-- Start Dataset entries --
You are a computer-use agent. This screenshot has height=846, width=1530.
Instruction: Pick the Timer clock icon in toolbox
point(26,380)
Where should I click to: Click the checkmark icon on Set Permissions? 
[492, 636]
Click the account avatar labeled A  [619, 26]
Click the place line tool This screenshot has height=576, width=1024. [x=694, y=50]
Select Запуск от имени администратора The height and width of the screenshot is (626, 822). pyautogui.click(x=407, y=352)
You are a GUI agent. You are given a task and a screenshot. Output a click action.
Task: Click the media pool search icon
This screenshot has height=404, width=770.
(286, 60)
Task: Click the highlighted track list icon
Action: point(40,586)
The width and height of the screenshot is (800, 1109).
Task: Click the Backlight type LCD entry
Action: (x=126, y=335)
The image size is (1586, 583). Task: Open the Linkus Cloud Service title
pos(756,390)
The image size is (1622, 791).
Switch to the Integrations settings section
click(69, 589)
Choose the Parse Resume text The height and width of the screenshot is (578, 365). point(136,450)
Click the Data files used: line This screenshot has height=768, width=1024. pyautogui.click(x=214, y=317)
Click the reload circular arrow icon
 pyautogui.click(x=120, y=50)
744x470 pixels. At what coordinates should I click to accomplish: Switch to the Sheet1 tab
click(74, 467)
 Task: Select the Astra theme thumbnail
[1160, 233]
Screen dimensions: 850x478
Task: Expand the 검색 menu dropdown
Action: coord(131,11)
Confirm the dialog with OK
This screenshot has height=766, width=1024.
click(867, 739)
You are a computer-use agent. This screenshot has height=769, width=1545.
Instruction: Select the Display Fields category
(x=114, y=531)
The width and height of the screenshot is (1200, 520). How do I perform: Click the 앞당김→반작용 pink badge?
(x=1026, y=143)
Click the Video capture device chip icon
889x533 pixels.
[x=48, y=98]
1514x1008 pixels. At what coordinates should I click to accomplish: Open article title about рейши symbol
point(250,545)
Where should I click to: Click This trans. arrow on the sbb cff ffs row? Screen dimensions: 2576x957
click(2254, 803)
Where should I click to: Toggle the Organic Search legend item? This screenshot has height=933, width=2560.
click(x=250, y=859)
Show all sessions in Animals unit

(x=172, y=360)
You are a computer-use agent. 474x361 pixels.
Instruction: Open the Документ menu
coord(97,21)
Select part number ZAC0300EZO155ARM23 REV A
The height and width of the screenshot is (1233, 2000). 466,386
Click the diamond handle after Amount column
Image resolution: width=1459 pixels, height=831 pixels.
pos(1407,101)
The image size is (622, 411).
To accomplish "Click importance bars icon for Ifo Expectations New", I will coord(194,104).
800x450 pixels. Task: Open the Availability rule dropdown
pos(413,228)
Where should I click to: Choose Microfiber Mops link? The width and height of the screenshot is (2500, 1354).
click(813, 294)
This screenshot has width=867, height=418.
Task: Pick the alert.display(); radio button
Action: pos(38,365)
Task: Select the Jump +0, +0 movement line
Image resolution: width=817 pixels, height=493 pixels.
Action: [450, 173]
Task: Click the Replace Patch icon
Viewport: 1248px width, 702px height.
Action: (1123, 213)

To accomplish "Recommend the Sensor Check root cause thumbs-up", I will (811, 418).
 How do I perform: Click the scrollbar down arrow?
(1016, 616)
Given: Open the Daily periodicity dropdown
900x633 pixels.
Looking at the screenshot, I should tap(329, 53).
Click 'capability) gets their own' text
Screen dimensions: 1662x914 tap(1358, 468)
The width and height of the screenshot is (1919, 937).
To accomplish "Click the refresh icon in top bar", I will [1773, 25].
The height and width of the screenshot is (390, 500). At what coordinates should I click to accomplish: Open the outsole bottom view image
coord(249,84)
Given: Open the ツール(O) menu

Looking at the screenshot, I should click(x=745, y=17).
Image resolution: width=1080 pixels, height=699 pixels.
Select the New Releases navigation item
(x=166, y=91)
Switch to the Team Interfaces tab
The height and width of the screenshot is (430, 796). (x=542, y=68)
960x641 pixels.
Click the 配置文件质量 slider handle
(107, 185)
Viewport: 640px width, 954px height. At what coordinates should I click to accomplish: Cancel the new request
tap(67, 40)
-- End Dataset entries --
Your goal: Revise all of the records so that "The image size is" becomes "The screenshot size is" wherever it occurs, leaving everything else the same.

Solution to the problem:
You are a computer-use agent. This screenshot has height=846, width=1530.
Instruction: Pick the Timer clock icon in toolbox
point(26,380)
Where should I click to: Click the checkmark icon on Set Permissions? 
[492, 636]
Click the account avatar labeled A  [619, 26]
Click the place line tool This screenshot has height=576, width=1024. [x=694, y=50]
Select Запуск от имени администратора The height and width of the screenshot is (626, 822). pyautogui.click(x=407, y=352)
You are a GUI agent. You are given a task and a screenshot. Output a click action.
Task: Click the media pool search icon
This screenshot has height=404, width=770.
(286, 60)
Task: Click the highlighted track list icon
Action: point(40,586)
The width and height of the screenshot is (800, 1109).
Task: Click the Backlight type LCD entry
Action: (x=126, y=335)
The screenshot size is (1586, 583). Task: Open the Linkus Cloud Service title
pos(756,390)
The screenshot size is (1622, 791).
Switch to the Integrations settings section
click(69, 589)
Choose the Parse Resume text The height and width of the screenshot is (578, 365). point(136,450)
Click the Data files used: line This screenshot has height=768, width=1024. pyautogui.click(x=214, y=317)
Click the reload circular arrow icon
 pyautogui.click(x=120, y=50)
744x470 pixels. At what coordinates should I click to accomplish: Switch to the Sheet1 tab
click(74, 467)
 Task: Select the Astra theme thumbnail
[1160, 233]
Screen dimensions: 850x478
Task: Expand the 검색 menu dropdown
Action: coord(131,11)
Confirm the dialog with OK
This screenshot has height=766, width=1024.
click(867, 739)
You are a computer-use agent. This screenshot has height=769, width=1545.
Instruction: Select the Display Fields category
(x=114, y=531)
The width and height of the screenshot is (1200, 520). How do I perform: Click the 앞당김→반작용 pink badge?
(x=1026, y=143)
Click the Video capture device chip icon
889x533 pixels.
[x=48, y=98]
1514x1008 pixels. At what coordinates should I click to accomplish: Open article title about рейши symbol
point(250,545)
Where should I click to: Click This trans. arrow on the sbb cff ffs row? Screen dimensions: 2576x957
click(2254, 803)
Where should I click to: Toggle the Organic Search legend item? This screenshot has height=933, width=2560.
click(x=250, y=859)
Show all sessions in Animals unit

(x=172, y=360)
You are a computer-use agent. 474x361 pixels.
Instruction: Open the Документ menu
coord(97,21)
Select part number ZAC0300EZO155ARM23 REV A
The height and width of the screenshot is (1233, 2000). 466,386
Click the diamond handle after Amount column
Image resolution: width=1459 pixels, height=831 pixels.
pos(1407,101)
The screenshot size is (622, 411).
To accomplish "Click importance bars icon for Ifo Expectations New", I will coord(194,104).
800x450 pixels. Task: Open the Availability rule dropdown
pos(413,228)
Where should I click to: Choose Microfiber Mops link? The width and height of the screenshot is (2500, 1354).
click(813, 294)
This screenshot has width=867, height=418.
Task: Pick the alert.display(); radio button
Action: pos(38,365)
Task: Select the Jump +0, +0 movement line
Image resolution: width=817 pixels, height=493 pixels.
Action: [450, 173]
Task: Click the Replace Patch icon
Viewport: 1248px width, 702px height.
Action: (1123, 213)

To accomplish "Recommend the Sensor Check root cause thumbs-up", I will (811, 418).
 How do I perform: Click the scrollbar down arrow?
(1016, 616)
Given: Open the Daily periodicity dropdown
900x633 pixels.
Looking at the screenshot, I should tap(329, 53).
Click 'capability) gets their own' text
Screen dimensions: 1662x914 tap(1358, 468)
The width and height of the screenshot is (1919, 937).
To accomplish "Click the refresh icon in top bar", I will [1773, 25].
The height and width of the screenshot is (390, 500). At what coordinates should I click to accomplish: Open the outsole bottom view image
coord(249,84)
Given: Open the ツール(O) menu

Looking at the screenshot, I should click(x=745, y=17).
Image resolution: width=1080 pixels, height=699 pixels.
Select the New Releases navigation item
(x=166, y=91)
Switch to the Team Interfaces tab
The height and width of the screenshot is (430, 796). (x=542, y=68)
960x641 pixels.
Click the 配置文件质量 slider handle
(107, 185)
Viewport: 640px width, 954px height. At what coordinates should I click to accomplish: Cancel the new request
tap(67, 40)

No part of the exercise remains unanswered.